The statutory exclusion must be evaluated by reference to the Act and relevant case law. The specification set out a hierarchical system of computer code that facilitates evolution over time. This did not inherently have a technical effect carried out outside of a computer. The statutory exclusion did not cease to apply merely because a particular structure of a computer program can be applied over a wider area than mere data manipulation and may be manifested in the context of robotics especially as the application did not provide sufficient guidance to a skilled person as to how that should be done.
The core aspect of the invention as described was that it had a structure that enabled the code to change in a manner which had some analogies with biological systems.

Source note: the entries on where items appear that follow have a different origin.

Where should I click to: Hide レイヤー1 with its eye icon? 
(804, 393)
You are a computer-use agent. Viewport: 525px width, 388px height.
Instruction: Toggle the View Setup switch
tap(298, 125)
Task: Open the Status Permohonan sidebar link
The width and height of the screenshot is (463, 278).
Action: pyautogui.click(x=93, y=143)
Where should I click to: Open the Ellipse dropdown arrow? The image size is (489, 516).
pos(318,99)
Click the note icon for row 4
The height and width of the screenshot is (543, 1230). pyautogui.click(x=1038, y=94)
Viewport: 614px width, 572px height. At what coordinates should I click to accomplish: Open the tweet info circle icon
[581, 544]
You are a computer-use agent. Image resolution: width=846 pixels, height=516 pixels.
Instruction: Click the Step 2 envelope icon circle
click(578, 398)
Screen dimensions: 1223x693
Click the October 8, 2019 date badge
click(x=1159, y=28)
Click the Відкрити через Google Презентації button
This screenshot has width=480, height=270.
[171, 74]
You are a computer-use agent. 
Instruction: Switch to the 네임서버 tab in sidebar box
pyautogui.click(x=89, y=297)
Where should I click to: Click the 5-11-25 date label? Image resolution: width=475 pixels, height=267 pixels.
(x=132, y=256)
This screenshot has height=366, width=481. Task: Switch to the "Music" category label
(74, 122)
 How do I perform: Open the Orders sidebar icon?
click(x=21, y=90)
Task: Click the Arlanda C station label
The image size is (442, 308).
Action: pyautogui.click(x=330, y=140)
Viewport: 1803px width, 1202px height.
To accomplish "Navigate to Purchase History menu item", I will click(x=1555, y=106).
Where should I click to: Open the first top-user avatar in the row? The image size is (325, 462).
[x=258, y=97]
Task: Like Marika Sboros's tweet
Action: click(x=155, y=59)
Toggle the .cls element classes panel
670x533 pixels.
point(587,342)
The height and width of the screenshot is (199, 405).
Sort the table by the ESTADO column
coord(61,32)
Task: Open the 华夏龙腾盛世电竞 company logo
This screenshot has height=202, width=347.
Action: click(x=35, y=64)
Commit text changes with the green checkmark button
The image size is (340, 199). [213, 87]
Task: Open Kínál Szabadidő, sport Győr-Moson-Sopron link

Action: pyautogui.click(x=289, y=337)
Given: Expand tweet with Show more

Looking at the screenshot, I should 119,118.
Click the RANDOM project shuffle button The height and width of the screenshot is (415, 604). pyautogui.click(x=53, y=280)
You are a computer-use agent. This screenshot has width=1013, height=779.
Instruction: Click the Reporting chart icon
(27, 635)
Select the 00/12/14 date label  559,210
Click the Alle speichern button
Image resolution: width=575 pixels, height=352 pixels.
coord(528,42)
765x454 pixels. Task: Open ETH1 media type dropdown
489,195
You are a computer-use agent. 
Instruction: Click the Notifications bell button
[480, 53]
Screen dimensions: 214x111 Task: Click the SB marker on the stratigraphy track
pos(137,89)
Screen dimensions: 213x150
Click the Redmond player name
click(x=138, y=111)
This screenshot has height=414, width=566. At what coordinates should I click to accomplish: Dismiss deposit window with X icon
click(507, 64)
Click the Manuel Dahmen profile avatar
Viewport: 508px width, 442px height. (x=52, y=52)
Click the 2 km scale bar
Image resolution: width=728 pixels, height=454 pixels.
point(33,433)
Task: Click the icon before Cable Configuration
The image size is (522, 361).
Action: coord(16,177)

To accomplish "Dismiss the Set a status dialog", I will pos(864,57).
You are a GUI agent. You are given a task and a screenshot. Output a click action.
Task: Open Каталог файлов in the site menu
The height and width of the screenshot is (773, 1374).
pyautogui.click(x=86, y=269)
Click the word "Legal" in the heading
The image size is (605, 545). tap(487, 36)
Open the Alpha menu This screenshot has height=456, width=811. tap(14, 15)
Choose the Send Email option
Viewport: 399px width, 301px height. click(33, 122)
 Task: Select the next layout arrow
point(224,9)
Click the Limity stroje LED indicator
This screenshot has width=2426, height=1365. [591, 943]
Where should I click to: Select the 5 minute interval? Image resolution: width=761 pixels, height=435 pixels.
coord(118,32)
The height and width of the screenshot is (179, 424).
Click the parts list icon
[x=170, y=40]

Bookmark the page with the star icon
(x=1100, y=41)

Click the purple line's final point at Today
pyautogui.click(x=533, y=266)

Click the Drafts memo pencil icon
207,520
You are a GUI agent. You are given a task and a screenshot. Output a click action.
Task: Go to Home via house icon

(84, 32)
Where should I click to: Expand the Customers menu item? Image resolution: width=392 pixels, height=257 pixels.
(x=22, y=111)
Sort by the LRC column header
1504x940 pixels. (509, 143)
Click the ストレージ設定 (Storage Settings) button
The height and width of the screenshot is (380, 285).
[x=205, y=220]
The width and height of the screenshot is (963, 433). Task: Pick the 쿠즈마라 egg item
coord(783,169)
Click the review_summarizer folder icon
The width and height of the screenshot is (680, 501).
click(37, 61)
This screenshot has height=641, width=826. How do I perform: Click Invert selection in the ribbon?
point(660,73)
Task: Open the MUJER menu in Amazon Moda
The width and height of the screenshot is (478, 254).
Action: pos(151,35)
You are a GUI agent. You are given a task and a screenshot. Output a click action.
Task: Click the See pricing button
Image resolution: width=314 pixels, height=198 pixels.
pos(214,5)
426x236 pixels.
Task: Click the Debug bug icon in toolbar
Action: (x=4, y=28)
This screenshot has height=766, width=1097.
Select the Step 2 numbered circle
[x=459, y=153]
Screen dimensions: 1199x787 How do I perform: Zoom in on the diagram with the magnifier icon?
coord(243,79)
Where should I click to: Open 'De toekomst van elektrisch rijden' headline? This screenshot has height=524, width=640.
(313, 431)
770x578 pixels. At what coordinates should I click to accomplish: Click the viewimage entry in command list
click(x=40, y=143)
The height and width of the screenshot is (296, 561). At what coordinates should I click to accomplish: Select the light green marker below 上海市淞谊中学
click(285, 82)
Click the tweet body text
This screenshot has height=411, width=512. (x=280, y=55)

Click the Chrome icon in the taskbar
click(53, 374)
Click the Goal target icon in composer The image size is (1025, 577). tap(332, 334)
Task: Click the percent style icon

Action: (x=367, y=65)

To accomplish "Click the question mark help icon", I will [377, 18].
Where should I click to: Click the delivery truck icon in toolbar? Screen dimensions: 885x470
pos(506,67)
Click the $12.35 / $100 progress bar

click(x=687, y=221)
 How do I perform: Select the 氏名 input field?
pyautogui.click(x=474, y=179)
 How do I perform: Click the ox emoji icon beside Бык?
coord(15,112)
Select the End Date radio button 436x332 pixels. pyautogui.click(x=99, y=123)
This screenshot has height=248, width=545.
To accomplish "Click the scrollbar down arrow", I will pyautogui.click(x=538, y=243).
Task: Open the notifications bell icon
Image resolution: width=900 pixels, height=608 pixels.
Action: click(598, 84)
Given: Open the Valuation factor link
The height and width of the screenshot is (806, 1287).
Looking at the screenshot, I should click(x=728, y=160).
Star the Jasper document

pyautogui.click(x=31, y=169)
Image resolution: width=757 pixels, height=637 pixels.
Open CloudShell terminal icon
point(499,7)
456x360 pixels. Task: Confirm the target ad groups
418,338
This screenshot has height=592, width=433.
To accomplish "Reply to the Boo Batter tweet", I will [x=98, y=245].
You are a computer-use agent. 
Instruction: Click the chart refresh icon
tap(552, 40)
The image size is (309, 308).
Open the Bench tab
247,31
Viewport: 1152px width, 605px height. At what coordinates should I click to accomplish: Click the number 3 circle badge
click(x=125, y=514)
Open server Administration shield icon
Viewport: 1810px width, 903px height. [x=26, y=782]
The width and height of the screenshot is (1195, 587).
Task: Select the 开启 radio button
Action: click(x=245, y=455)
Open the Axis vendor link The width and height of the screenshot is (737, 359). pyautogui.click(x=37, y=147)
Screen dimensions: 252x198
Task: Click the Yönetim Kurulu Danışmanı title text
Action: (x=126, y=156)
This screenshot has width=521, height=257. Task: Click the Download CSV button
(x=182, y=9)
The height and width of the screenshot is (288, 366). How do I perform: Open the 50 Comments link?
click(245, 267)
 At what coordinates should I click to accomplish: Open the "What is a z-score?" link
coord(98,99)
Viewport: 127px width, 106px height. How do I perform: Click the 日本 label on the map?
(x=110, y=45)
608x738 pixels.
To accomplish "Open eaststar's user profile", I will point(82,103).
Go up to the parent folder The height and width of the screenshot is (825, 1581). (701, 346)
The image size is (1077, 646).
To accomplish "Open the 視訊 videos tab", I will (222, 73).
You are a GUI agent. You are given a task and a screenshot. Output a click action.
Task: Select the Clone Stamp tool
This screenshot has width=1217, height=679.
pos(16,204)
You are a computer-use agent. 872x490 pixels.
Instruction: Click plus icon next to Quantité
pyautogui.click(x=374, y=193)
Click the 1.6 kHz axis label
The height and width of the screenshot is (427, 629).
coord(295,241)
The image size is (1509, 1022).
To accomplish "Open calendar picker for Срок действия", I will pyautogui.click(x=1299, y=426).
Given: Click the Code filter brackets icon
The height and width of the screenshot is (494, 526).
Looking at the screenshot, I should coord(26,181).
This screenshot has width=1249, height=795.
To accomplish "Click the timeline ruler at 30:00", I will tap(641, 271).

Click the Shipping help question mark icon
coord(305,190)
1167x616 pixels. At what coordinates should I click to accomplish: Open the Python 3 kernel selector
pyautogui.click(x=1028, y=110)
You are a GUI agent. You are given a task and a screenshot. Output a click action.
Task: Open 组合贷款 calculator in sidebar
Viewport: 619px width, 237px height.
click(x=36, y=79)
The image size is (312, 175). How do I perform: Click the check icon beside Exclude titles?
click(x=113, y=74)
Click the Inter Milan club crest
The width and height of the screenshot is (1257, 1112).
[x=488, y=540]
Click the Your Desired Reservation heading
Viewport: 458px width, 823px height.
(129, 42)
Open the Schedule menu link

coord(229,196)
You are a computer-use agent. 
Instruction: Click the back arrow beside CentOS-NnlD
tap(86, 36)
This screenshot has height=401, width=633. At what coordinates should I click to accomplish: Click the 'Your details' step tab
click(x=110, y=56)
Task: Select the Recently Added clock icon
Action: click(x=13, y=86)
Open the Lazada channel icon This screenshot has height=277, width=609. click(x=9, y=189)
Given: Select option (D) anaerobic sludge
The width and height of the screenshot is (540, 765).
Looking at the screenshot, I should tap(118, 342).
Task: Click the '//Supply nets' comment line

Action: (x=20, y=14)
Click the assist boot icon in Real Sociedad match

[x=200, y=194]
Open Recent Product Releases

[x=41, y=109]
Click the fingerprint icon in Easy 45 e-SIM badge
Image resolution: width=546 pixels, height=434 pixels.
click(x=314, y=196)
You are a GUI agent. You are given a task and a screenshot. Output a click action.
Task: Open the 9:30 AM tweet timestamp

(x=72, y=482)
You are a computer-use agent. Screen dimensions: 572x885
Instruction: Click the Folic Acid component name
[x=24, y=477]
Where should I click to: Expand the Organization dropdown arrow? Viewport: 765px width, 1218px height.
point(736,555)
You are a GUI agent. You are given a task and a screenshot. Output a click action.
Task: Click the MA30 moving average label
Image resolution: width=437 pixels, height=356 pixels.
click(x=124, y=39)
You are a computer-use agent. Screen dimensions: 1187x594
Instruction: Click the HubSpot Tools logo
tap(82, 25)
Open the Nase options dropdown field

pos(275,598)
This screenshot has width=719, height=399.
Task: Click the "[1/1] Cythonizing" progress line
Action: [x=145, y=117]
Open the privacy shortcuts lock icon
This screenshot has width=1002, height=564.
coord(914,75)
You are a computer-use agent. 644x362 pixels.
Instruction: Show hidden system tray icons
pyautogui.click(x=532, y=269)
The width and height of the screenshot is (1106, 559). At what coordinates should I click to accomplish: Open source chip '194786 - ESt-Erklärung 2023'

The concept of an effect being produced at the level of architecture, was not in the court’s view, what was contemplated in the application. A computer system operating on new code does not imply that the system works in any way differently to how it would with the old code. There was nothing in the application that suggested that a computer system is being made to operate in a new way.
The Manual has a specific section on AI. The court pointed out that it was guidance and each case including those in the field of AI, must be decided on its own facts. However, it was consistent with the requirement in the case law to focus on the actual contribution made by the invention as disclosed. The Manual did not suggest that if an application does not contribute a solution to a technical problem relating to a technical process outside the computer, it will automatically escape objection on the basis that it suggests that the subject matter might be used in such a context. Having regard to the manner in which the alleged invention was characterised in the application and what was (and was not) disclosed, the hearing officer had sufficient basis for concluding that the statutory exclusion applied.